スターバックスに異変? 「居心地のよさ」追求のジレンマすごい差別化戦略(2/4 ページ)

» 2016年02月27日 06時00分 公開
[大崎孝徳ITmedia]

ブランドを守ることvs売り上げ拡大

 先日、学生たちと、このテーマについて話をする機会がありました。そこでは、「フードメニューを充実させてほしい」といった問題点も指摘されましたが、ブランドに関する意見が多く挙げられました。具体的には、「自宅近くのスーパーマーケットの中にスタバが入ったけど、こうした場所への出店はブランドイメージが低下するのでやめたほうがいい」という意見や、さらに厳しい学生からは「大型ショッピングモール内でも、イメージ低下につながる」との指摘もありました。
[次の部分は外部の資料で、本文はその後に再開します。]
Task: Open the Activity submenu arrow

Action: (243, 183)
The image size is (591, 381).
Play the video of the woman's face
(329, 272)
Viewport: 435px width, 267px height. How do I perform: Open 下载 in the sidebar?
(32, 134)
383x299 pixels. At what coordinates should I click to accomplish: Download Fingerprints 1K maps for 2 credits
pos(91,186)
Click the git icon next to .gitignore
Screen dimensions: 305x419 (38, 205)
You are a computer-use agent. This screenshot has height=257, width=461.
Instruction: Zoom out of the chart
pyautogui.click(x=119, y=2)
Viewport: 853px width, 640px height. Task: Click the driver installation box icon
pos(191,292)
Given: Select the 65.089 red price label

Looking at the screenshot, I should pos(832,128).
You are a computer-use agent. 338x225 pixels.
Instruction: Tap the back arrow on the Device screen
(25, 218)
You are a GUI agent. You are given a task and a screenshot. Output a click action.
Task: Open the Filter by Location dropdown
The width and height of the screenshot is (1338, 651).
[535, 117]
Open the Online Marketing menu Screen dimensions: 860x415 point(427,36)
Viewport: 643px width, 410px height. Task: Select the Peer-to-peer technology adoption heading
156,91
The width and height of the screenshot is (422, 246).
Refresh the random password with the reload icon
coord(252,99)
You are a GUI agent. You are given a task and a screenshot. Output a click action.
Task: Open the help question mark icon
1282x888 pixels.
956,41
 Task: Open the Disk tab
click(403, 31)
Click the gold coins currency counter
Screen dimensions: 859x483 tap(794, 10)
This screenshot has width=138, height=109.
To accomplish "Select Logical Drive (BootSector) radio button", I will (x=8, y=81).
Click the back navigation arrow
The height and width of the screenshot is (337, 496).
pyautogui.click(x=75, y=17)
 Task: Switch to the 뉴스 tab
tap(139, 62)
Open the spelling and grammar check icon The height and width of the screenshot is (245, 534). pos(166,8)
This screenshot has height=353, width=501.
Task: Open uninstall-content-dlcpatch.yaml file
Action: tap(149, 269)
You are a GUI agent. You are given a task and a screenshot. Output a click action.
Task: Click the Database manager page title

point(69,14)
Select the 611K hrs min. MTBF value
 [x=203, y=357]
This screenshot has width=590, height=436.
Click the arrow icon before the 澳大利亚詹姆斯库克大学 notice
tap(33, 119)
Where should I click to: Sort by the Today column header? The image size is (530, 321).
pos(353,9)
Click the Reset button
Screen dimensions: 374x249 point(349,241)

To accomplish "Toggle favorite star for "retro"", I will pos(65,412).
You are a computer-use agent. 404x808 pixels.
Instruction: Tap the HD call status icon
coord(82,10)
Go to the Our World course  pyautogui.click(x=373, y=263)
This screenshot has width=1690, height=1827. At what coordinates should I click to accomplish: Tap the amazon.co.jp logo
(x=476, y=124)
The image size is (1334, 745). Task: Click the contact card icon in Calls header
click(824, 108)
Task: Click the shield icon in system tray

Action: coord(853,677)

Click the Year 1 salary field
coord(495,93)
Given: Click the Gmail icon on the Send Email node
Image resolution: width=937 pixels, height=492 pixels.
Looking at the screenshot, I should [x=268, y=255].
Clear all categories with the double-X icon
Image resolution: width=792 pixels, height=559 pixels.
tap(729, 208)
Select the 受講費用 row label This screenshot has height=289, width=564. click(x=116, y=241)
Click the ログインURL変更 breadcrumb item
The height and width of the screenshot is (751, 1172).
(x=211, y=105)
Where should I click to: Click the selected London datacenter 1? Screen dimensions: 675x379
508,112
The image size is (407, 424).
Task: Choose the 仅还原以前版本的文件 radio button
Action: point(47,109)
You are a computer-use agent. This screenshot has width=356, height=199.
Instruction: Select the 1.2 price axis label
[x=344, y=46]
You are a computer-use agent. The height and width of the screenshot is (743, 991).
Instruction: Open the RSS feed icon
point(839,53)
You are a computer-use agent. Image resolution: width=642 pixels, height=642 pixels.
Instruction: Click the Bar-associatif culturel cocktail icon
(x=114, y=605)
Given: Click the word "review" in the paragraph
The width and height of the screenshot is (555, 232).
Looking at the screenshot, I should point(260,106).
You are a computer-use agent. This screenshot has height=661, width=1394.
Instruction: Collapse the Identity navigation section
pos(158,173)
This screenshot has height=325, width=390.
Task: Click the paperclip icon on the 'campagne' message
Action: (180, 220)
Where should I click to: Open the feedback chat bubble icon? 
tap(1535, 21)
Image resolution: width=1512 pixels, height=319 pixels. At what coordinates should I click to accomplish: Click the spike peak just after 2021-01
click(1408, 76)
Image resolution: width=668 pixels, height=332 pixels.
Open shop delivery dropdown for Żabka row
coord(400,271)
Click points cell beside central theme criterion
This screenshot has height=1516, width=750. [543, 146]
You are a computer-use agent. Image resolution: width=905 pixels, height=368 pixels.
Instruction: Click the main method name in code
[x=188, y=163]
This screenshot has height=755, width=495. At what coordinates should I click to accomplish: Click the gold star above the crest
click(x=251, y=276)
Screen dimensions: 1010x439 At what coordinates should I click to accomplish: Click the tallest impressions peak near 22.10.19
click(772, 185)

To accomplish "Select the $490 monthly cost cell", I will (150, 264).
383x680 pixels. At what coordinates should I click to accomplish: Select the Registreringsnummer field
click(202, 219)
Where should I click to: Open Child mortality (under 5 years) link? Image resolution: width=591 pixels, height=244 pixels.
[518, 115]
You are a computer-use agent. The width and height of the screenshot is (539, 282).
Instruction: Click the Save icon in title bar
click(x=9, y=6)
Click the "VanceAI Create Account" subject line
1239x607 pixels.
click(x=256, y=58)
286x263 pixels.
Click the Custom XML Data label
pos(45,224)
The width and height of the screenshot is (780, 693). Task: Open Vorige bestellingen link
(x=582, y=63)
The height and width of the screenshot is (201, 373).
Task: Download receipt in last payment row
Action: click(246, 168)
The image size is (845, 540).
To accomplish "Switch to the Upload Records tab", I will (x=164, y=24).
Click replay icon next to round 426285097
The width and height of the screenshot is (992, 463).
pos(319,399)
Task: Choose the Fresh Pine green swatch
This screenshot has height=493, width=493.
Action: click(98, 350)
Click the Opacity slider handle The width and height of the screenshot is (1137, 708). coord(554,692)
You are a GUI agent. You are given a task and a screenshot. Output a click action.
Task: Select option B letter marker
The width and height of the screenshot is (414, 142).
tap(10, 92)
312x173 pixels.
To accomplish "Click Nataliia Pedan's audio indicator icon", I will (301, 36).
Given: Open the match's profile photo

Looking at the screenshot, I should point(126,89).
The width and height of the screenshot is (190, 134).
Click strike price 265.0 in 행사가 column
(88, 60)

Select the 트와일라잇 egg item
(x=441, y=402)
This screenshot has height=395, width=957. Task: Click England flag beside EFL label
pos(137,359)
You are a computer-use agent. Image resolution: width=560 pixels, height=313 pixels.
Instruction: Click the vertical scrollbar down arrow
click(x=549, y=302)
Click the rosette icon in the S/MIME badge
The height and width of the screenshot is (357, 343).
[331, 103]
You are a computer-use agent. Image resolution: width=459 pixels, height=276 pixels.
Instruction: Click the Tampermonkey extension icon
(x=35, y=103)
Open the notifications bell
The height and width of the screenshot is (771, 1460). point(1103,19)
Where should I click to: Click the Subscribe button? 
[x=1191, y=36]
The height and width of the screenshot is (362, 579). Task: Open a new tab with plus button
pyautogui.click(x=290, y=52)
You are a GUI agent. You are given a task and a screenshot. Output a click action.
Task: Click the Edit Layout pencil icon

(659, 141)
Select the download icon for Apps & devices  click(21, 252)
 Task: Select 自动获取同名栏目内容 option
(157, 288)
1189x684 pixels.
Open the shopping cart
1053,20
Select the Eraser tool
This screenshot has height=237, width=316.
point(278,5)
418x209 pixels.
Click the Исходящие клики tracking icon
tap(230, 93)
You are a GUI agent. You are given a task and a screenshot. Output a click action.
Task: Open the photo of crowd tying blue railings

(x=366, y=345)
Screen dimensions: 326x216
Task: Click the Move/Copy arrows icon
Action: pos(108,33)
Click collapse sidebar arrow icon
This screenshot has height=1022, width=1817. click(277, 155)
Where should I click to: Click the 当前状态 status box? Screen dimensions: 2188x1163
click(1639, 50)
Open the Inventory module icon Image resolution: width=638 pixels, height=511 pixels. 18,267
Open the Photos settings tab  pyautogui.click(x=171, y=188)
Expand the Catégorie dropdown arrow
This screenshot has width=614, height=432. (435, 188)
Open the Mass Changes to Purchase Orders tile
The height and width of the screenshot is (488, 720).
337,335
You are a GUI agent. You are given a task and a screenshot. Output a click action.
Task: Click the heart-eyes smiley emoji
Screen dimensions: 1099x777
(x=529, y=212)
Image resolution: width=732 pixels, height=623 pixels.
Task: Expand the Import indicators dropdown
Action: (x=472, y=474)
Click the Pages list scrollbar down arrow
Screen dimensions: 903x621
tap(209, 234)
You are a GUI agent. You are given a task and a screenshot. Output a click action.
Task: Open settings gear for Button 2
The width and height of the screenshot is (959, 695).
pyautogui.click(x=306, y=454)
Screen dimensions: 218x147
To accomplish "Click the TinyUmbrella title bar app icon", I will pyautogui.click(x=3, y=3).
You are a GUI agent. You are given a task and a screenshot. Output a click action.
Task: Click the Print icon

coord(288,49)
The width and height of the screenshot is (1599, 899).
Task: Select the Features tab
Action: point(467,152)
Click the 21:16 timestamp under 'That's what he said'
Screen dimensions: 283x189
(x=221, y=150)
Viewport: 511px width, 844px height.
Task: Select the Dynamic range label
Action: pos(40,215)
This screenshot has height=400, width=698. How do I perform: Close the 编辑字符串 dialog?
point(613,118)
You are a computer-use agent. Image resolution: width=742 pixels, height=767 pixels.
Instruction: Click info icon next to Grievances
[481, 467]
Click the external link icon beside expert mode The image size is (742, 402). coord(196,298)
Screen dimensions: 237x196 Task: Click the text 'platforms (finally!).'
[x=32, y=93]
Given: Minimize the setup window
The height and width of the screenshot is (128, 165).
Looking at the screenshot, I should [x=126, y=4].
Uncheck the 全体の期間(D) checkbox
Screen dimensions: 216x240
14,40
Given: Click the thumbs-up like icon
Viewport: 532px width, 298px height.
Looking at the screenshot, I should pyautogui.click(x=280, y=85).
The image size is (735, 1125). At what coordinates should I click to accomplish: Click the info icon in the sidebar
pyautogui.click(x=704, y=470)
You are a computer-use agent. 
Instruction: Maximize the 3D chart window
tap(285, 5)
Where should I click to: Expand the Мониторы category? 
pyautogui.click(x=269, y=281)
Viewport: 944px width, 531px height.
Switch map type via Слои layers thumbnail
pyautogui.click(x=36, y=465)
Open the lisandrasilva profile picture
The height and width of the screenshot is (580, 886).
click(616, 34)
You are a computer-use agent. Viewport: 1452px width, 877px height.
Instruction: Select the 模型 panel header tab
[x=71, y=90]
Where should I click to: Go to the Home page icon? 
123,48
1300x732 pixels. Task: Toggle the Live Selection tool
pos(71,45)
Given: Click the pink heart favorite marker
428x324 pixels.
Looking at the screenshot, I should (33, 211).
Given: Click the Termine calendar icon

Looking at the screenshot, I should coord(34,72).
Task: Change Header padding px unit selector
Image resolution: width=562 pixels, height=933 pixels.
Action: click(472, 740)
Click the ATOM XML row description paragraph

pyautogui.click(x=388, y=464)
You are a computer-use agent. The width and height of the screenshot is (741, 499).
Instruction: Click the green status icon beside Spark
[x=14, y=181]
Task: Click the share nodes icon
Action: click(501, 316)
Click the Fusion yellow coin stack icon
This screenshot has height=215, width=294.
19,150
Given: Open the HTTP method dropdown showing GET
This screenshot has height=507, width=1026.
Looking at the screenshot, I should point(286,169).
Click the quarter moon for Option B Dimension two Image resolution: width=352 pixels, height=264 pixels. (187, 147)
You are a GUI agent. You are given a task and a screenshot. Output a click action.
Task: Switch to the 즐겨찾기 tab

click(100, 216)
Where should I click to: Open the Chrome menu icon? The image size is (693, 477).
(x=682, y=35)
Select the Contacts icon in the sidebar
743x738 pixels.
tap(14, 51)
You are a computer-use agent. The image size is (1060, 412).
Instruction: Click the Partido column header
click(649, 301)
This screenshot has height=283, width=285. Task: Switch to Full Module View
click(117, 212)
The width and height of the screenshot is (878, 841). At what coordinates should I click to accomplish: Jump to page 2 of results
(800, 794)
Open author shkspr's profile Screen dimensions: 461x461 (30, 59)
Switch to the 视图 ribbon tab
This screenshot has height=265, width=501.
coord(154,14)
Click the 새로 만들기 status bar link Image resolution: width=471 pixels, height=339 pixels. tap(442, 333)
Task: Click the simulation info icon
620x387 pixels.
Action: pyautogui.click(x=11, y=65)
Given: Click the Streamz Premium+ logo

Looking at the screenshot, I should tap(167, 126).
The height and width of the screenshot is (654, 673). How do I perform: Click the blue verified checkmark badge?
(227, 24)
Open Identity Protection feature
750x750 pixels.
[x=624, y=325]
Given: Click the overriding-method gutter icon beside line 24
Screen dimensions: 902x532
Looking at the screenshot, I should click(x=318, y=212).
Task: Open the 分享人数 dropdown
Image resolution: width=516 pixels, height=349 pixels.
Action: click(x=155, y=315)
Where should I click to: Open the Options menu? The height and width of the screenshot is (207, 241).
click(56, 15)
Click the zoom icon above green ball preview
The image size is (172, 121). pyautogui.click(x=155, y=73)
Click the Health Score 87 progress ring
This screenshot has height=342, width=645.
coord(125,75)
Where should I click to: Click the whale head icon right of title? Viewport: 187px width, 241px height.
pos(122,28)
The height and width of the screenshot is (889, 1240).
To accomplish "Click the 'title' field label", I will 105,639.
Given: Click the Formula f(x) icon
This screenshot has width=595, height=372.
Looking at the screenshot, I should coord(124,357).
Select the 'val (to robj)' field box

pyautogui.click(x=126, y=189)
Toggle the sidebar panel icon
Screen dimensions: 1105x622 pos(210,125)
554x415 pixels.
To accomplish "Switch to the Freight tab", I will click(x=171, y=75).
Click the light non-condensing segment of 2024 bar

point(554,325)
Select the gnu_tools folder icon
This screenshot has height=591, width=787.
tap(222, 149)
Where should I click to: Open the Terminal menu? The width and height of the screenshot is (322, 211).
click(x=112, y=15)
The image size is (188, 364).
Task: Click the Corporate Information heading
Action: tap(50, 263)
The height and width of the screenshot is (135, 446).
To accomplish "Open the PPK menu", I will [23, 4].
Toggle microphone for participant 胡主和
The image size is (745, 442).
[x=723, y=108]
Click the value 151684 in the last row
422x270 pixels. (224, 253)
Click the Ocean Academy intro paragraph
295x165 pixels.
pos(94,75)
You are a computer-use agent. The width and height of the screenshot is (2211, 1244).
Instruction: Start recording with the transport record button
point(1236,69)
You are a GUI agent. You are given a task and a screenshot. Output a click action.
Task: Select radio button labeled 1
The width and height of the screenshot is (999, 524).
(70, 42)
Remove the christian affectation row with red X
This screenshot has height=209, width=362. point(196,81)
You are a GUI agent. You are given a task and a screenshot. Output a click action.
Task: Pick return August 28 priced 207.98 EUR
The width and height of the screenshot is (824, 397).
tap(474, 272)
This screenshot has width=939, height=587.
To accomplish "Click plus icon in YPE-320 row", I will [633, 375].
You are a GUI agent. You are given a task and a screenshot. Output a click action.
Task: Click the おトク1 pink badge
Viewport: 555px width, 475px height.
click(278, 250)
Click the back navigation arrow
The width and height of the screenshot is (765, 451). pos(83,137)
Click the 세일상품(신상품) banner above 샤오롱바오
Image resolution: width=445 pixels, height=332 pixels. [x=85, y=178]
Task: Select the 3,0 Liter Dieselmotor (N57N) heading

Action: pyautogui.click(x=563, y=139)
 プレミアム商品の研究でも、市場に枯渇感を与えることが重要であり、どこでも気軽に手に入る状態にはしないようにするべきとの指摘もあります。確かに、富山の環水公園や神奈川・鎌倉の御成町にある路面店は、スタバのイメージ向上に大きく貢献しているでしょう。

 しかし、そうした場所に限定しての出店となると、立地条件が大きく制限され、さらに出店に伴う費用や時間に関しても深刻な事態となります。また、出店チャンスがあるにもかかわらず、思いとどまれば売り上げ拡大のチャンスを逃すことになってしまうため、企業にとっては非常に難しい決断となります。

 「ファーストリテイリングがユニクロとGUを分けて展開しているように、スタバもモールに出店する店舗は別ブランド化させるべき」という学生からの意見もありましたが、別ブランドをうまく構築して定着させることができるかは、なかなか興味深いポイントです。